So I'm interning/working with a producer (henceforth known as Jason), and within this year I'm going to go from intern/assistant to paid engineer. Point is- I'm learning about producing from him.

I contacted a band about producing their next full-length for them, and they seemed really into it. We started talking about prices (I know, shouldn't talk money online- mistake admitted) and I offered $500/day (Jason and I are fairly confident I would be able to earn that.) This is comes to about $40/hour each day, and we can stretch recording out over a few months, with flexible payment plans.

Well after telling them about the studio, and what we offer as a private production studio over other public studios in the area (better gear, better atmosphere- among other things) and having them sound really psyched- I stop hearing from them.

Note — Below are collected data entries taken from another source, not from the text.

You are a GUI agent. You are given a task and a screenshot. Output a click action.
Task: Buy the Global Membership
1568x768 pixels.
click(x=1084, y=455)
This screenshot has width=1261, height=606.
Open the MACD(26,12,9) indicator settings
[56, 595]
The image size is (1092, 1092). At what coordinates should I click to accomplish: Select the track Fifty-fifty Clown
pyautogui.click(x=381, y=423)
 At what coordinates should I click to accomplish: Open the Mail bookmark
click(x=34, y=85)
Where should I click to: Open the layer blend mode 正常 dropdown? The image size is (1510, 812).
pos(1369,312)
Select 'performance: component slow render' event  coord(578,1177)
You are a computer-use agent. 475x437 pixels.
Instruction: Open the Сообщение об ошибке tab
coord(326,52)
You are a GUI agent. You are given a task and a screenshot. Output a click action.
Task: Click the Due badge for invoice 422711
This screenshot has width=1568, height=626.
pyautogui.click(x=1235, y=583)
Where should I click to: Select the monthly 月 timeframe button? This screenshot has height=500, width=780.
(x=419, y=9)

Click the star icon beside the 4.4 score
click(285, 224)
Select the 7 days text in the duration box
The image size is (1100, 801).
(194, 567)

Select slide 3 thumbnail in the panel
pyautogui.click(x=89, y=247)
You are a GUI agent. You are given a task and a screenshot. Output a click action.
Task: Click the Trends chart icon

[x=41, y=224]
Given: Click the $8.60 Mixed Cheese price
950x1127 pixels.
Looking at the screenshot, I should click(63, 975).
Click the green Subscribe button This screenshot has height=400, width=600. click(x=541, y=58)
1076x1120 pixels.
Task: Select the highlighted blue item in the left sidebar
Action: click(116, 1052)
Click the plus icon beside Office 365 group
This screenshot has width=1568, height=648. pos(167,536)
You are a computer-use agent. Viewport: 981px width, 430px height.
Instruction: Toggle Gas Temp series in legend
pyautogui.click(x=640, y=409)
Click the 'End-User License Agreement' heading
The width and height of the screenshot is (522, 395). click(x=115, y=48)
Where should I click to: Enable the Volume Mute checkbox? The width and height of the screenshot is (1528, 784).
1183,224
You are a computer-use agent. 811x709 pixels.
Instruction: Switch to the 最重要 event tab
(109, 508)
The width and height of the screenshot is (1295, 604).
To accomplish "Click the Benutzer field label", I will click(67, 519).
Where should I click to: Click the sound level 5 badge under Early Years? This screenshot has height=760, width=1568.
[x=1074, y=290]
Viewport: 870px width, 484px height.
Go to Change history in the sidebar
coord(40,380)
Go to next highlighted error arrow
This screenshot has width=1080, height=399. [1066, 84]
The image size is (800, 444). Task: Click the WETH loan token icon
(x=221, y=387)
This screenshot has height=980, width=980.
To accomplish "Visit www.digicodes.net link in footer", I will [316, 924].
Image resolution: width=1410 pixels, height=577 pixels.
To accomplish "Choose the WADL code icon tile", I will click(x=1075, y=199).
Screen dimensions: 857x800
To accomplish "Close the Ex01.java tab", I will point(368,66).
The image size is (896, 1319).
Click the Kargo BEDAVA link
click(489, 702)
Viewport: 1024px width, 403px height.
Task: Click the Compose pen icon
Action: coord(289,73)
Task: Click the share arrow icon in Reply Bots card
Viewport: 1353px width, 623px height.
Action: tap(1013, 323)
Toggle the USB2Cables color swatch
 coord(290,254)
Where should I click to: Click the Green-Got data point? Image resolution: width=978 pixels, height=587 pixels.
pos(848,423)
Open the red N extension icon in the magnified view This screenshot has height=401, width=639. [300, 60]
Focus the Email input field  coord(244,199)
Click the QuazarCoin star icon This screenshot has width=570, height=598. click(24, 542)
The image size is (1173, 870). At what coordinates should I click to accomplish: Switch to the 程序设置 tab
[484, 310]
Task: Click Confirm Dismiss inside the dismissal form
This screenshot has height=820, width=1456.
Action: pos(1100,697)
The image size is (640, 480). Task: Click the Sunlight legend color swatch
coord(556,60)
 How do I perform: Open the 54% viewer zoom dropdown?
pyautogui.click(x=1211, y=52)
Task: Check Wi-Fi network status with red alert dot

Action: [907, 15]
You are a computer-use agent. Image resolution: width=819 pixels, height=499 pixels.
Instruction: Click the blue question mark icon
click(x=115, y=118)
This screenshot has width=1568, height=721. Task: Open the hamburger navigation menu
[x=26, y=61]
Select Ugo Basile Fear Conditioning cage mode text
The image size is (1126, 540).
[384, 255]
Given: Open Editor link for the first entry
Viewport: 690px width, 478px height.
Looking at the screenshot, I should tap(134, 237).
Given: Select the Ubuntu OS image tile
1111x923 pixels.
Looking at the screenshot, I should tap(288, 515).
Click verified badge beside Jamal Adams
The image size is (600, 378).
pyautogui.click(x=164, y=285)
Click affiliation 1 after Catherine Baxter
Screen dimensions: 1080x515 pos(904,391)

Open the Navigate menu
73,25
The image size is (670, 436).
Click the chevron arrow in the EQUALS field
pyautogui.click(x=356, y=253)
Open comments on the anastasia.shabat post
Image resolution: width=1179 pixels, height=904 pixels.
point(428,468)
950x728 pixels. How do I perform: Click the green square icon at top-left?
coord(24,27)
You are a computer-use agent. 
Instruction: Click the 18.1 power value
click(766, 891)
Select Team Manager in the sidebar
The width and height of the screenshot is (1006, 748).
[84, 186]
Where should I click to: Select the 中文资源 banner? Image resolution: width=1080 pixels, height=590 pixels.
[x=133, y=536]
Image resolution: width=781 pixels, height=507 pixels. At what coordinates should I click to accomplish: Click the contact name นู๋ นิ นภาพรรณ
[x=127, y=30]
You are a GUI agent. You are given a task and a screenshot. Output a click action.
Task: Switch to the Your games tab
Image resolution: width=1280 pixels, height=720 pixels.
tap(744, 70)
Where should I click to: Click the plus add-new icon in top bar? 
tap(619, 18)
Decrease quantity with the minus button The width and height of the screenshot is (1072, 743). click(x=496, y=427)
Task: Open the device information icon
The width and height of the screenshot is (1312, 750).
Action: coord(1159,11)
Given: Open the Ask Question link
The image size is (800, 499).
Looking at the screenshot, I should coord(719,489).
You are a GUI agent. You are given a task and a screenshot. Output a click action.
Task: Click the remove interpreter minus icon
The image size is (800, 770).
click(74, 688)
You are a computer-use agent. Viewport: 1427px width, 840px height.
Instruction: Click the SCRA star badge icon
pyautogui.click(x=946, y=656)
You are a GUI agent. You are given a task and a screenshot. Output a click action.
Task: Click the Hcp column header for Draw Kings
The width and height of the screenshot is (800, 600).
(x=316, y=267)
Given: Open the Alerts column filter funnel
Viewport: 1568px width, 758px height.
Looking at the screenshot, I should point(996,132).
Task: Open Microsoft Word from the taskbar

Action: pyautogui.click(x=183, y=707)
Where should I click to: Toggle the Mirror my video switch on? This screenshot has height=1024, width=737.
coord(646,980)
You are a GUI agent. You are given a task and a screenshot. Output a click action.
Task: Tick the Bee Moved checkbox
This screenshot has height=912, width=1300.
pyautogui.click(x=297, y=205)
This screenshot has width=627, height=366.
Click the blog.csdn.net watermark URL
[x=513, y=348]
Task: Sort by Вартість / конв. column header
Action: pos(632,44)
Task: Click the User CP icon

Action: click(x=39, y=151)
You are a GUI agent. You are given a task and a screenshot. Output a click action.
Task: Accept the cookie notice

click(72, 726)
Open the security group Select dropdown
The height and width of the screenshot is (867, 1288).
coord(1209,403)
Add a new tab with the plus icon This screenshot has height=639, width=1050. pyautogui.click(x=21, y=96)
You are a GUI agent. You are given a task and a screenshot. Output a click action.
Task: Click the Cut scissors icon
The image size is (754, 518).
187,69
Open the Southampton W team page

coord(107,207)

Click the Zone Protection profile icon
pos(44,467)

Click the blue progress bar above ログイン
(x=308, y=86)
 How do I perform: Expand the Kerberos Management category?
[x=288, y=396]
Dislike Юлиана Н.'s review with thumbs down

I'm pretty sure they're going to go to another local studio with another kid my age (I'm 20.) This studio is nowhere near as nice (I recorded there when I was 17, so I know how the studio is run- it's extremely unprofessional,) just cheaper. This seems to always happen to me. I contact tons of bands- without even mentioning money- and (in essence) say "I'm interested in working with your band" and get no response at all, or this kid steals their business. Yes, I'm bitter.

How should I handle something like this? I'm new to the business side of recording, and things like this are very disheartening. What are good ways of networking that could help the chances of me obtaining business?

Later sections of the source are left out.